- _Work to be completed_
The line containing "Viewport: 1022px width, 451px height." and every line after it through the end of the records: return those exactly, and nothing more.

- _Given entries_
• • • • • • •

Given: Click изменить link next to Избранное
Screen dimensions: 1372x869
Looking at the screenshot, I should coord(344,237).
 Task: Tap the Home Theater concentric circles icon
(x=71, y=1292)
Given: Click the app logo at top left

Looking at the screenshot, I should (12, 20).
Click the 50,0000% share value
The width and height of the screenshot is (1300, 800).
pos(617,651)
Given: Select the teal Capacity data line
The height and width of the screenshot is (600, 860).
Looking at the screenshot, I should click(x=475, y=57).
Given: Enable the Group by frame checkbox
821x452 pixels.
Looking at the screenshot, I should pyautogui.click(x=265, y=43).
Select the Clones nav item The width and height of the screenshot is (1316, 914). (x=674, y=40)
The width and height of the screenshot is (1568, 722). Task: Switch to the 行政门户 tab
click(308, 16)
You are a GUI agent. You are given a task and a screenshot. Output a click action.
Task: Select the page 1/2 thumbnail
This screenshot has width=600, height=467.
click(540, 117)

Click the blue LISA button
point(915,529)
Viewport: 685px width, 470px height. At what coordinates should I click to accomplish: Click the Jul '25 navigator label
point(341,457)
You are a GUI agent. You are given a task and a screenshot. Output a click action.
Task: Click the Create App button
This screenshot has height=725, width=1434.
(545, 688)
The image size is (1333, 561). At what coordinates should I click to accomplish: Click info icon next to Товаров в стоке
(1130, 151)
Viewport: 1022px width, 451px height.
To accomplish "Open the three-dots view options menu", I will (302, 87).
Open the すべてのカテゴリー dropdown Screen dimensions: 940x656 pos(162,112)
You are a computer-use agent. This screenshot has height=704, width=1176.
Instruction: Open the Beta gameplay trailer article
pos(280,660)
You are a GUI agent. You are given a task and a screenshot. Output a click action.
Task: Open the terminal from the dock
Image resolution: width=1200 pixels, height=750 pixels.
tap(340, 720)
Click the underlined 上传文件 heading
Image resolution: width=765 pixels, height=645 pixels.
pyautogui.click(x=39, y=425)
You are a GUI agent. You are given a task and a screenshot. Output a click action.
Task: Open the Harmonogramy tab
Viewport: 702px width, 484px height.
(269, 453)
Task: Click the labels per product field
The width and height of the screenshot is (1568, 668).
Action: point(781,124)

• • • • • • •

- _Written response_
Viewport: 1022px width, 451px height.
To accomplish "Open the three-dots view options menu", I will (302, 87).
Open the すべてのカテゴリー dropdown Screen dimensions: 940x656 pos(162,112)
You are a computer-use agent. This screenshot has height=704, width=1176.
Instruction: Open the Beta gameplay trailer article
pos(280,660)
You are a GUI agent. You are given a task and a screenshot. Output a click action.
Task: Open the terminal from the dock
Image resolution: width=1200 pixels, height=750 pixels.
tap(340, 720)
Click the underlined 上传文件 heading
Image resolution: width=765 pixels, height=645 pixels.
pyautogui.click(x=39, y=425)
You are a GUI agent. You are given a task and a screenshot. Output a click action.
Task: Open the Harmonogramy tab
Viewport: 702px width, 484px height.
(269, 453)
Task: Click the labels per product field
The width and height of the screenshot is (1568, 668).
Action: point(781,124)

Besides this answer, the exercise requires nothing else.